There are many of us who are not used to reserve a space and a zone to think, to reflect, and to create. I am one of them. One the biggest challenges in the last couple of months was basically to do nothing but to concentrate on my surrounding and to listen to my inner voice. I had a goal and that was to find a passion you want to call it or a voice to wake me up, to boost my energy and to guide me to find new directions in terms of career. And since I am 100% a goal- oriented soul I tried my best to achieve my target by giving myself the required space to think and to observe as I didn’t have a choice. But I loved it, I loved the idea of being present, of feeling the nature, of capturing what I usually missed because my brain was constantly functioning.
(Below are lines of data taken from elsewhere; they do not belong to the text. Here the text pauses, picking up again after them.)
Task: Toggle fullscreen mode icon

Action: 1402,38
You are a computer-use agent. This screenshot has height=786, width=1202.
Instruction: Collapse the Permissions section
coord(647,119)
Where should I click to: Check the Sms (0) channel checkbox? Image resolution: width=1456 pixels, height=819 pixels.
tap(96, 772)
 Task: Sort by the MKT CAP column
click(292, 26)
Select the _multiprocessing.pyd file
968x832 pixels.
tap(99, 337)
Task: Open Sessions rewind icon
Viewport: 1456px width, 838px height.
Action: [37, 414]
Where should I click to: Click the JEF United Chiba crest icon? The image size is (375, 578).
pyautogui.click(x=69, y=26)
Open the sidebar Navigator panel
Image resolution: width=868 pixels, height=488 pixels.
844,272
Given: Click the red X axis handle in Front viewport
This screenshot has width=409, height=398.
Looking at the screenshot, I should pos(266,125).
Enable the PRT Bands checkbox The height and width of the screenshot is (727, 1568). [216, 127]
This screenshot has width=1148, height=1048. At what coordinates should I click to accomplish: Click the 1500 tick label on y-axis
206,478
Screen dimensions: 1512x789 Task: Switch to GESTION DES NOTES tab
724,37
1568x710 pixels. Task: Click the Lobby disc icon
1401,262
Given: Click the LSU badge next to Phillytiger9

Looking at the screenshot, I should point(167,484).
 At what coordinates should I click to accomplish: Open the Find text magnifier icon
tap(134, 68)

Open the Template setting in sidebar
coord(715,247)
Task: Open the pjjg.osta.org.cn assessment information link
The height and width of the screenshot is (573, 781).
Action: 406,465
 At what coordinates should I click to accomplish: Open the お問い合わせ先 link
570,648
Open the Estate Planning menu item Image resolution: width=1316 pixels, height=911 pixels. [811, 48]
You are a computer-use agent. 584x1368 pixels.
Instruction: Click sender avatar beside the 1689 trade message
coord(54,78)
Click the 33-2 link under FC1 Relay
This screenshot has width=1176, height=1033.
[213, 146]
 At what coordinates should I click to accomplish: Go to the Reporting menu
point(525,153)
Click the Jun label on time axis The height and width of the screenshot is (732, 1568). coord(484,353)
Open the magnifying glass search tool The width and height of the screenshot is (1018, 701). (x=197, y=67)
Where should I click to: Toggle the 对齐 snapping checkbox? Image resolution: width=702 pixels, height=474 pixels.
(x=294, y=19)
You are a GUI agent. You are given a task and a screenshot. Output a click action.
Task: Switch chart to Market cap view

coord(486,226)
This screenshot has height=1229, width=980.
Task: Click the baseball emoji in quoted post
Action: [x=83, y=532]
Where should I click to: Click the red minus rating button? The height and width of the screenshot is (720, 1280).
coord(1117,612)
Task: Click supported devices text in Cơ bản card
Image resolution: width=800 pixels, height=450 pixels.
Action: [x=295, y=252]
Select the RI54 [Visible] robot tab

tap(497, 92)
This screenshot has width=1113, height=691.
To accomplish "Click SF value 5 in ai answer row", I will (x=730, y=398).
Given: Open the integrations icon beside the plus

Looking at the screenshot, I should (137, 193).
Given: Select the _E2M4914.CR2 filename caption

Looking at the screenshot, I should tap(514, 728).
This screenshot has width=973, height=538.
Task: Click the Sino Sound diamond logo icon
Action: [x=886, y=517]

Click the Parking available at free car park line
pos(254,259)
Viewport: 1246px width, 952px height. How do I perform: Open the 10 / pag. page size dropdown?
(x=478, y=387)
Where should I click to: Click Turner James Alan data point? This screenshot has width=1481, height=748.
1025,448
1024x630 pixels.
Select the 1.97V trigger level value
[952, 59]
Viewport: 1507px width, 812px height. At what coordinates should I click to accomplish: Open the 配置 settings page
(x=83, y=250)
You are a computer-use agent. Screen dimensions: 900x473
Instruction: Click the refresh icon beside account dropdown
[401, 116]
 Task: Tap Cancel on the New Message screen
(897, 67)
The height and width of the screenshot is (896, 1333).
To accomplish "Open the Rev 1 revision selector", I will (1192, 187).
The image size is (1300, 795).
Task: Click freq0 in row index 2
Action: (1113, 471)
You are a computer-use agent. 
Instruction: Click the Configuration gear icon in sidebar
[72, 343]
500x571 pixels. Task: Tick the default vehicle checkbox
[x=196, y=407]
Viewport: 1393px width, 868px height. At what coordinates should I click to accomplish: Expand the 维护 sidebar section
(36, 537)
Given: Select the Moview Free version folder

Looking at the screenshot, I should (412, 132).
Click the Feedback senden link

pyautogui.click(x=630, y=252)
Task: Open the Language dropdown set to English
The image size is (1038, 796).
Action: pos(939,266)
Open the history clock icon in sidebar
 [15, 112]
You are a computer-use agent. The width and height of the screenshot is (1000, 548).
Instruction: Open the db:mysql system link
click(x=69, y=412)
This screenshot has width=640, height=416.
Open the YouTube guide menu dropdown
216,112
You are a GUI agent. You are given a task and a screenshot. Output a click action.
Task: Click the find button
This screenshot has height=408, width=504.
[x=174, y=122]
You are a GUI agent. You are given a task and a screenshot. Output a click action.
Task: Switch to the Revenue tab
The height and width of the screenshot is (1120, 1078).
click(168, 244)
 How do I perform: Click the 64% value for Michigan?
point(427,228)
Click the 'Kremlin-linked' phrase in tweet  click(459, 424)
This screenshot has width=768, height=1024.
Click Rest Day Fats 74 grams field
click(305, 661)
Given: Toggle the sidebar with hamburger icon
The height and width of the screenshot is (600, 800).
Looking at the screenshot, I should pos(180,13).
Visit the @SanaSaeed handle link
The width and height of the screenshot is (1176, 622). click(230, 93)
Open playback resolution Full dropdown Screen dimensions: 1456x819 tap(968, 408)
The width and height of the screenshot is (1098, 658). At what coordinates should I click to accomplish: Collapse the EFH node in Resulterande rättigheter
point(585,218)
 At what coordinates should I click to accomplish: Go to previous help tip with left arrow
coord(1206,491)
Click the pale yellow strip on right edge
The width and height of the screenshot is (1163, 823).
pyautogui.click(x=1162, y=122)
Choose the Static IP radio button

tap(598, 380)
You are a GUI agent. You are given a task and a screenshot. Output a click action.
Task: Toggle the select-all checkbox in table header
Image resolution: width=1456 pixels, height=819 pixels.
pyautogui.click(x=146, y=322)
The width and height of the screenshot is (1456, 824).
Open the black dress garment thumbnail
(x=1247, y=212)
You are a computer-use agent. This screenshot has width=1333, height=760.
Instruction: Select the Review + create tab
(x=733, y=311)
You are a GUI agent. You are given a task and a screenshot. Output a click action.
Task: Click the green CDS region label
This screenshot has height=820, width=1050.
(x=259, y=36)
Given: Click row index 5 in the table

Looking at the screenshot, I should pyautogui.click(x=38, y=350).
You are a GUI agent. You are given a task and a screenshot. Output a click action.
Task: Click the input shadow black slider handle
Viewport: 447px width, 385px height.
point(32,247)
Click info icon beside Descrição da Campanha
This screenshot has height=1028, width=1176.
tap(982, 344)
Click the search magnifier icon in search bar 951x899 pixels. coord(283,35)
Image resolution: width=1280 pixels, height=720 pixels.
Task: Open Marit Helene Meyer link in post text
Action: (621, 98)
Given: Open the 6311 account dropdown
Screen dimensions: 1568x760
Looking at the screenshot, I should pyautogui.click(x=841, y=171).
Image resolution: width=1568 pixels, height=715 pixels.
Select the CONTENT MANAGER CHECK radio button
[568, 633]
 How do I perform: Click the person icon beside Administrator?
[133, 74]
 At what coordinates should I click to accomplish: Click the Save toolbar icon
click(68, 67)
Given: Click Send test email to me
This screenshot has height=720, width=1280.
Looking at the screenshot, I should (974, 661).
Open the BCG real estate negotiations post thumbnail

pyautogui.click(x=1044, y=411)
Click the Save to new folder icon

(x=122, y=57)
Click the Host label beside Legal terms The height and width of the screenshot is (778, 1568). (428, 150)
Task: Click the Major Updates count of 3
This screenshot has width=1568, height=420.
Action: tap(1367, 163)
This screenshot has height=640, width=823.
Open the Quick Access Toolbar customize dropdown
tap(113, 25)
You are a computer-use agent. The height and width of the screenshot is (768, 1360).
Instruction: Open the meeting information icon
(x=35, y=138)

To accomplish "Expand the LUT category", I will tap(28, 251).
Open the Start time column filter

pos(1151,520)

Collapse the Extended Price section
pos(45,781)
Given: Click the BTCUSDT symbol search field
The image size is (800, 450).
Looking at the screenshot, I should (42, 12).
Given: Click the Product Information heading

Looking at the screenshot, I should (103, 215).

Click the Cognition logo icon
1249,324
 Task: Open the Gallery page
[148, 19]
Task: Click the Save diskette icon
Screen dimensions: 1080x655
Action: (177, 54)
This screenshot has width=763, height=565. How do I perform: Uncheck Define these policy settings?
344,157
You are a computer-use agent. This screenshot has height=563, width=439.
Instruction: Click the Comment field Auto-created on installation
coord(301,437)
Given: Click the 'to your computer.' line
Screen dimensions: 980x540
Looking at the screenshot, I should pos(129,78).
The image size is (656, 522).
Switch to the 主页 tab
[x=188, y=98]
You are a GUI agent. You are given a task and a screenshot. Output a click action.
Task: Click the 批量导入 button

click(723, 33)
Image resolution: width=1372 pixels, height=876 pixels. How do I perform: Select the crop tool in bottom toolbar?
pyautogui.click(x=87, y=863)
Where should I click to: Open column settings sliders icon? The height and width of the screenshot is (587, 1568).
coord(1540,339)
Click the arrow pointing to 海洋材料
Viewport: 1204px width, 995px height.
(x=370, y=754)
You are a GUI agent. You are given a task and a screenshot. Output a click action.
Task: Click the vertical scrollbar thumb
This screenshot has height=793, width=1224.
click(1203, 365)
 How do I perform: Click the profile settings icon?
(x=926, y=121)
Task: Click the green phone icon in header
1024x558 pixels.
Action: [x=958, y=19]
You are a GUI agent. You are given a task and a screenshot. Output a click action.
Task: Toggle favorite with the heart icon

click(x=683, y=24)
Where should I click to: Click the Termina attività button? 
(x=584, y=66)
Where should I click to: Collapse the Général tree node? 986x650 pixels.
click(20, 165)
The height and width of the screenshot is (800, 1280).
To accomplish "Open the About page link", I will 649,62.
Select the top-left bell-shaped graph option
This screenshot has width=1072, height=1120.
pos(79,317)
However, I can see that there is a bit of shift in the last couple of weeks. Since I am closer to find my passion and maybe to define a new hobby/career, I am back to my old routine of constantly thinking and not pausing and not focusing and not giving myself the space and I find it dangerous. I find it really dangerous especially if it is ever going to be a business born out of this process. I have to learn to have breaks to enjoy my time, my surrounding, and my family. At the end of the day my whole purpose for this journey is to define a different lifestyle in which I keep the elements and habits of my life that I love such as family times, our gatherings, cooking habits, movie times and so on and only replace the 10 working hours with something that I am passionate about.
But I have never thought of losing everything that I have gained so far to pursue one thing that I am missing. So I am reminding this to myself and everyone around me who is going through the phase change.
We all have to be aware of our goals and the amazing new habits we are developing and we have to minimize the change in the areas we are already happy in. Obviously as a whole system, our lives will be affected by this major change but awareness and presence is required to keep us in the flow.